Exercise task: Please lay out the data below as a JSON list of strings, one string per line with blank lines left out. Begin at the first line of the data and stop after the line that contains "tap(251, 158)".

Dataset extract:
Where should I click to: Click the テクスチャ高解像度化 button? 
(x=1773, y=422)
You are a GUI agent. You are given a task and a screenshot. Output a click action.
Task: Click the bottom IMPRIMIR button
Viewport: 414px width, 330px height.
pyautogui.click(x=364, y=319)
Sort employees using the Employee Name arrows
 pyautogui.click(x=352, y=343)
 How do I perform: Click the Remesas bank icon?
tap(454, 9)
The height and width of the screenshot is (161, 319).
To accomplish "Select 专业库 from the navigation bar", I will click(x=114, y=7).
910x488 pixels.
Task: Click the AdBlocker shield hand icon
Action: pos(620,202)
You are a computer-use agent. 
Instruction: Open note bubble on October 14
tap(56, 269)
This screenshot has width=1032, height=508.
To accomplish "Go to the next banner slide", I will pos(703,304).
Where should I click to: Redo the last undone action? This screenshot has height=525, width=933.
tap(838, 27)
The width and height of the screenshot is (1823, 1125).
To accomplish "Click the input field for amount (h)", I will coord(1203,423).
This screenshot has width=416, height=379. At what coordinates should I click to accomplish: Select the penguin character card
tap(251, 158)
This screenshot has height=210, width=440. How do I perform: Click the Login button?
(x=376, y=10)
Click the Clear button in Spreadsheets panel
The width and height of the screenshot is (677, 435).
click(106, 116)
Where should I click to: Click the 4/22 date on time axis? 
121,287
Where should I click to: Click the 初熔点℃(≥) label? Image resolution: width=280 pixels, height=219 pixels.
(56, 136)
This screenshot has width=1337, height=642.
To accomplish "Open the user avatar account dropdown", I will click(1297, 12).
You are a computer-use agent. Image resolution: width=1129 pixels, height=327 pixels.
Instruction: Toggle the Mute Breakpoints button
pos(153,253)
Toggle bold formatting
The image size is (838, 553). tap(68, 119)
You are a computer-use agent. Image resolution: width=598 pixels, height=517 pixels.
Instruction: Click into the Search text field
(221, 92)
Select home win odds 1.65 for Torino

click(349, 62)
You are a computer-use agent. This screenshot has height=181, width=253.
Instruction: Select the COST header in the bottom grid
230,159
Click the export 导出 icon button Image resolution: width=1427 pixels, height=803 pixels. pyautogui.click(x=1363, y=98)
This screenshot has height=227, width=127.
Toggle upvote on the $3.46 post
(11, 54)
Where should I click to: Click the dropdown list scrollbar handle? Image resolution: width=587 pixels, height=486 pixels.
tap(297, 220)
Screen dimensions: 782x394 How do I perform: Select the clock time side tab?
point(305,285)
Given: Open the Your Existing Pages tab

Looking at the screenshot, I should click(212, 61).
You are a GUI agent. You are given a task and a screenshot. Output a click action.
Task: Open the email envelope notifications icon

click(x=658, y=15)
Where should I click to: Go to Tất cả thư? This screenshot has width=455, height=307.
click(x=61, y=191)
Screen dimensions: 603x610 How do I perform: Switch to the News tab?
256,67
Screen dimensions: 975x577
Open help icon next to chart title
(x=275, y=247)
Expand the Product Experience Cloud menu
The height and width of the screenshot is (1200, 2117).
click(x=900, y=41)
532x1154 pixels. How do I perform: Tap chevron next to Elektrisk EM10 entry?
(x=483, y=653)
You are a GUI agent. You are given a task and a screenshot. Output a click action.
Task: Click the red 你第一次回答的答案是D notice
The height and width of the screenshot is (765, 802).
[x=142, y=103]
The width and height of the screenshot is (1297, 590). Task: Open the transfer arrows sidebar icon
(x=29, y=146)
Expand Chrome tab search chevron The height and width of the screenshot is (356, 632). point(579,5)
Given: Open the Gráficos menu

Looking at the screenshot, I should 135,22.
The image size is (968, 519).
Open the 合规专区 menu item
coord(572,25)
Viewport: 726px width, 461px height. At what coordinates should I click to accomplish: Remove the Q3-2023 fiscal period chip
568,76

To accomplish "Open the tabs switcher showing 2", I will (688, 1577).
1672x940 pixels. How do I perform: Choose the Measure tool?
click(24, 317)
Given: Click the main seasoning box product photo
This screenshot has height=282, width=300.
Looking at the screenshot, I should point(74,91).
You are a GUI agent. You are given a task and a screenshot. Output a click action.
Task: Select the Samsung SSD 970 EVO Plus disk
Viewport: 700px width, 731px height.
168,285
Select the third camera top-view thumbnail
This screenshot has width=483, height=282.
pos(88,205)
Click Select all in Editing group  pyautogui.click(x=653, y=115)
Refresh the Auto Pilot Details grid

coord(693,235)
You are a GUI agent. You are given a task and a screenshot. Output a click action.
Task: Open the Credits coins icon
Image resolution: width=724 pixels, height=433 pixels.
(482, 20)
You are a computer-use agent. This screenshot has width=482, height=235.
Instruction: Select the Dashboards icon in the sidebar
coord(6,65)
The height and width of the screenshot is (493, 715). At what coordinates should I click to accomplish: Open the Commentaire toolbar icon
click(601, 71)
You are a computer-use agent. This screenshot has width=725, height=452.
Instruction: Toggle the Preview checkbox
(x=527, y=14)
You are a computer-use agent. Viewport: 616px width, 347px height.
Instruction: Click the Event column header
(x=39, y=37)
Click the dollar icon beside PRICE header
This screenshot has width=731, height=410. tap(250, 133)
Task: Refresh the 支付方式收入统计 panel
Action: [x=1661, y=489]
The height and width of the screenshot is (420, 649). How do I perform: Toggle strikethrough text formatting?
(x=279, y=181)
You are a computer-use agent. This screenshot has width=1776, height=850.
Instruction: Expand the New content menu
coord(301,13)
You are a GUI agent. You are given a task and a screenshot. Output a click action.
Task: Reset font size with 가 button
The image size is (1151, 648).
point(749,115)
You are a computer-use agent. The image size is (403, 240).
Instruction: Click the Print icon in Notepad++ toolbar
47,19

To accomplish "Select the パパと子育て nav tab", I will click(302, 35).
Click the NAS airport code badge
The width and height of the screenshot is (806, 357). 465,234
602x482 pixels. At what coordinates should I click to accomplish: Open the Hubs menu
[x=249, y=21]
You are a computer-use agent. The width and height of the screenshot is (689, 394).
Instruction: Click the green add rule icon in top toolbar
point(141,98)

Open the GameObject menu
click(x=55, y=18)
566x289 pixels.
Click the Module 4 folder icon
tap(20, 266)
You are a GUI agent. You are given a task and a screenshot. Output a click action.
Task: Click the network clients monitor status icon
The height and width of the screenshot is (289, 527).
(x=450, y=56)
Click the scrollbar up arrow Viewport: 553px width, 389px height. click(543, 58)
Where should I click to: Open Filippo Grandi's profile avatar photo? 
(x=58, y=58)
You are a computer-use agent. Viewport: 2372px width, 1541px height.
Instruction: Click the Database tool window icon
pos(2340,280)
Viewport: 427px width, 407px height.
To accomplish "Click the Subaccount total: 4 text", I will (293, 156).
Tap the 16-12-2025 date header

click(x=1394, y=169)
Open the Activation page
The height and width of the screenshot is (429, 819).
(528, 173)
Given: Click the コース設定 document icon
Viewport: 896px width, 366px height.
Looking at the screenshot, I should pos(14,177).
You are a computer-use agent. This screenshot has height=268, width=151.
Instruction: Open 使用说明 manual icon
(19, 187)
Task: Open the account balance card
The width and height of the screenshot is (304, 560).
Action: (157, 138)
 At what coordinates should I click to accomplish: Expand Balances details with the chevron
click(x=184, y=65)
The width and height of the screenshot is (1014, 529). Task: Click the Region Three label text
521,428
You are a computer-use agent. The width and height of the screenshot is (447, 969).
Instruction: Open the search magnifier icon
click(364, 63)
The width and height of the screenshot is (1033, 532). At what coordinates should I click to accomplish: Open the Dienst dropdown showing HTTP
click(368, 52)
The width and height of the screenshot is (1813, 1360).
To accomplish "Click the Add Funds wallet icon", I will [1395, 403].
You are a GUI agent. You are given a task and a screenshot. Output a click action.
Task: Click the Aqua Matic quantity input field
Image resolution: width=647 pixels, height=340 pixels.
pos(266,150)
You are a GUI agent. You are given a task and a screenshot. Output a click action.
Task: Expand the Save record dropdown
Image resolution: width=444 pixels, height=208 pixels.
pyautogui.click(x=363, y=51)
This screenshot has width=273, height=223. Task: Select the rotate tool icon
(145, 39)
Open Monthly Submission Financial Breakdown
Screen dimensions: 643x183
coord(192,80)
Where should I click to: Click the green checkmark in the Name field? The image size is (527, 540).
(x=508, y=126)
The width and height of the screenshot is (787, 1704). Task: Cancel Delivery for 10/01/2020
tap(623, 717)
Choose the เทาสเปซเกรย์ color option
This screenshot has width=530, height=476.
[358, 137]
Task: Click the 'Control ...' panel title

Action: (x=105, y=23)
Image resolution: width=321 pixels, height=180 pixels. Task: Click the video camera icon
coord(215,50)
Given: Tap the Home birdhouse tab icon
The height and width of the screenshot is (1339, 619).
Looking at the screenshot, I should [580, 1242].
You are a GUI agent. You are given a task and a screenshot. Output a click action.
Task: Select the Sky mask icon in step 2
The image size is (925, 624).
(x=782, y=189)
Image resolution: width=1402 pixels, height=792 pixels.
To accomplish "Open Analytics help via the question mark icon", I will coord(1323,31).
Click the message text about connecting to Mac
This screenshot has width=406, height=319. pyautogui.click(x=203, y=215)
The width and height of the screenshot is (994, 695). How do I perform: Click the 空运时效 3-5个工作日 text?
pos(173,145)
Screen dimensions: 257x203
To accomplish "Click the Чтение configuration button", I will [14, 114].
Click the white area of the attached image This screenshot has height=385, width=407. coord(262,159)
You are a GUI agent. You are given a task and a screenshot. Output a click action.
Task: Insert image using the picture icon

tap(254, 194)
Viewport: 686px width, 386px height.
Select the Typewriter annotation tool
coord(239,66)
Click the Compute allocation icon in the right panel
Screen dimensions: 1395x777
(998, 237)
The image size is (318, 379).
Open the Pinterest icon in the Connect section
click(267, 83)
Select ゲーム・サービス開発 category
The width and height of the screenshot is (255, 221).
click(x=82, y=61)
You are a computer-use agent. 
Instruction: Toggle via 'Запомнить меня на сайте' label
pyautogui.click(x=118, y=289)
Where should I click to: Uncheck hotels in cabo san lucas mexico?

Response to the task:
[
  "Where should I click to: Click the テクスチャ高解像度化 button? ",
  "(x=1773, y=422)",
  "You are a GUI agent. You are given a task and a screenshot. Output a click action.",
  "Task: Click the bottom IMPRIMIR button",
  "Viewport: 414px width, 330px height.",
  "pyautogui.click(x=364, y=319)",
  "Sort employees using the Employee Name arrows",
  " pyautogui.click(x=352, y=343)",
  " How do I perform: Click the Remesas bank icon?",
  "tap(454, 9)",
  "The height and width of the screenshot is (161, 319).",
  "To accomplish \"Select 专业库 from the navigation bar\", I will click(x=114, y=7).",
  "910x488 pixels.",
  "Task: Click the AdBlocker shield hand icon",
  "Action: pos(620,202)",
  "You are a computer-use agent. ",
  "Instruction: Open note bubble on October 14",
  "tap(56, 269)",
  "This screenshot has width=1032, height=508.",
  "To accomplish \"Go to the next banner slide\", I will pos(703,304).",
  "Where should I click to: Redo the last undone action? This screenshot has height=525, width=933.",
  "tap(838, 27)",
  "The width and height of the screenshot is (1823, 1125).",
  "To accomplish \"Click the input field for amount (h)\", I will coord(1203,423).",
  "This screenshot has width=416, height=379. At what coordinates should I click to accomplish: Select the penguin character card",
  "tap(251, 158)"
]